**Prompt**
Across the listing below, count every line where the string "value" appears, then give only the count.

**Input records**
◆ ◆ ◆
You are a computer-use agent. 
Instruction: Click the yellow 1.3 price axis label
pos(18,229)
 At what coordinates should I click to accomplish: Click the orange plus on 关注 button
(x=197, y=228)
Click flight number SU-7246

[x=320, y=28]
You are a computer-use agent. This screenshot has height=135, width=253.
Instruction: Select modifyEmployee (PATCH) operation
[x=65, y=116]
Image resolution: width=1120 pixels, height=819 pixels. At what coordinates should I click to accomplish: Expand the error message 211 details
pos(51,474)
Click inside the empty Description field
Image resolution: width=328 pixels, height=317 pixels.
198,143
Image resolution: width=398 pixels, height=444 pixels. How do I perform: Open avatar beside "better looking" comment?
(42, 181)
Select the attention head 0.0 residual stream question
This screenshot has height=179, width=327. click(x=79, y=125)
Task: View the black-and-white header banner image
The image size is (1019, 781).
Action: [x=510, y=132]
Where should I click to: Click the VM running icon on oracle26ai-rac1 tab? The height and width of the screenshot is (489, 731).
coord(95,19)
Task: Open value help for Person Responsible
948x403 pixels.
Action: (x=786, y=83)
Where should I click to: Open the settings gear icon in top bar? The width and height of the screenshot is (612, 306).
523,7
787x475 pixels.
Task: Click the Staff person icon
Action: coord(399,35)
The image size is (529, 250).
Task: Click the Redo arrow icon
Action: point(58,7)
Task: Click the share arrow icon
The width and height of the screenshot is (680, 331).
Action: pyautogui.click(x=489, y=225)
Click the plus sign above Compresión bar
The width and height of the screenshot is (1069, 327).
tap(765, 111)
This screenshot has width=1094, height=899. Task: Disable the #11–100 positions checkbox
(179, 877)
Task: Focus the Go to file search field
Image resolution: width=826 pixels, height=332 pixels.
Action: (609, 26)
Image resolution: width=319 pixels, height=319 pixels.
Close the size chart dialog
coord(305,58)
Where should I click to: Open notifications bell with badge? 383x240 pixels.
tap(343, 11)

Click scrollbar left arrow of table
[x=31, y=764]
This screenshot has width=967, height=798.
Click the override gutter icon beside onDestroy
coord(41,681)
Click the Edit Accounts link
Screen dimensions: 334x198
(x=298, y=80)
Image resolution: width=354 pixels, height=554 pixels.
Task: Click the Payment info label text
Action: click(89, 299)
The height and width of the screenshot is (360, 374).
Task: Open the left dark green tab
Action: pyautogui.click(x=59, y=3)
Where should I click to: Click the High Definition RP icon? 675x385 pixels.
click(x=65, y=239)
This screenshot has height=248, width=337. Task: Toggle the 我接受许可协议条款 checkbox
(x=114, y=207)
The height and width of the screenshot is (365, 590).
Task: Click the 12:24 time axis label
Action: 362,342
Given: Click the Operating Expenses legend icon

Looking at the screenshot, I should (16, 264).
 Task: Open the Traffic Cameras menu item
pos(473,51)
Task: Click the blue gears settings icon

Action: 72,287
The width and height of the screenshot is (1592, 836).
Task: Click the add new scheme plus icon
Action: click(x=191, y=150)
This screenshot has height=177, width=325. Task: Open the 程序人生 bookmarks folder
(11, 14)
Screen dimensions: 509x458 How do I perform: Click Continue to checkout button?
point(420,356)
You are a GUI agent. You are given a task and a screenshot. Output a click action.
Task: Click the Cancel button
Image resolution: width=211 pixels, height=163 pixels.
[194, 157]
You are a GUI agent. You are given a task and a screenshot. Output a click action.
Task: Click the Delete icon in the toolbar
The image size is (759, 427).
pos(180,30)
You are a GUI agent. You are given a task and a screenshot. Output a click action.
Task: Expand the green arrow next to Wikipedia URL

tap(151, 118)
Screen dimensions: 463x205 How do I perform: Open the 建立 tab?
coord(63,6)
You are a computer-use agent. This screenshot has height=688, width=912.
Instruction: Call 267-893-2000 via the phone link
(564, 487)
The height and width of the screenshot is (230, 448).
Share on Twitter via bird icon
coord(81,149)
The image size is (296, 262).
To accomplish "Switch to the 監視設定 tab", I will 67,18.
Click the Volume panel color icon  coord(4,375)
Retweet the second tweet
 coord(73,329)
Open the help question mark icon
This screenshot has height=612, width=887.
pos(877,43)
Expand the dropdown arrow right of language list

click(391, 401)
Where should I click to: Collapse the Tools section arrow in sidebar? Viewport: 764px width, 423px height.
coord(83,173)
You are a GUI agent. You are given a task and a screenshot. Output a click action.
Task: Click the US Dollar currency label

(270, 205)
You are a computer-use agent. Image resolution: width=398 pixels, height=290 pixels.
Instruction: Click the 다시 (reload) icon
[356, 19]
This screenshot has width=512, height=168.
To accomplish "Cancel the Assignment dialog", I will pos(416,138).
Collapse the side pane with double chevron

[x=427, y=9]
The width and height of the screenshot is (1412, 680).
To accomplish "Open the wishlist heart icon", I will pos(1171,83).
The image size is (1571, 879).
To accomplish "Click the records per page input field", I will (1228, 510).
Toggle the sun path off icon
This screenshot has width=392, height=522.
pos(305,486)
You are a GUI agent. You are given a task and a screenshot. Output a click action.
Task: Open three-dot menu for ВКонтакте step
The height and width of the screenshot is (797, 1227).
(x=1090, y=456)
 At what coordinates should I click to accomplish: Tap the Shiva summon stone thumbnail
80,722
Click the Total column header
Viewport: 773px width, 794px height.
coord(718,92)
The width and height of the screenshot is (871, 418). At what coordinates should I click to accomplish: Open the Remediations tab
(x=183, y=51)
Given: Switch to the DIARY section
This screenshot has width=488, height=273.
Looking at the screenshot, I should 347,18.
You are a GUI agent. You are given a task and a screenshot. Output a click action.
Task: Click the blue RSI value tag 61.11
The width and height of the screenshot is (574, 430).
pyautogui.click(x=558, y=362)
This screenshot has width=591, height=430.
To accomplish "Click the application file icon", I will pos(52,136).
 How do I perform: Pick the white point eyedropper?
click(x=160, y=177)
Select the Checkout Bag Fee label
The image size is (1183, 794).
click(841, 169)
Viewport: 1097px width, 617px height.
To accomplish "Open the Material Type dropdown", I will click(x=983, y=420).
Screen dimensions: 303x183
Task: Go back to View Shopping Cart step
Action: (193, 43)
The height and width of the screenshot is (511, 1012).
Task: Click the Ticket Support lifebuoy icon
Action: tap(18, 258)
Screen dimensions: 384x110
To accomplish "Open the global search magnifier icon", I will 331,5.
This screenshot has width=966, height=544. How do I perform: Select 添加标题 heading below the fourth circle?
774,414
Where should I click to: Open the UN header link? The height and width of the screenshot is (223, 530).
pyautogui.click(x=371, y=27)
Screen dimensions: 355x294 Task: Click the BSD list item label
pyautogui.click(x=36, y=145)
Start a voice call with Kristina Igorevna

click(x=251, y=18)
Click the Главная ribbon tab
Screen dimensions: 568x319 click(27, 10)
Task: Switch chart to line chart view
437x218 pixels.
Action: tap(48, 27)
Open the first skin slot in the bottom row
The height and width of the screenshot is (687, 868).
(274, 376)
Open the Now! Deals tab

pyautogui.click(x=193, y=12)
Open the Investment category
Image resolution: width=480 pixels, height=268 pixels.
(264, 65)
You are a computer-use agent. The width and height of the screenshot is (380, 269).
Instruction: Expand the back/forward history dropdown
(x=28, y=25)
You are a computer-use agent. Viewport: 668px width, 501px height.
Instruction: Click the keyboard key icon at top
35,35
◆ ◆ ◆
**Written reply**
2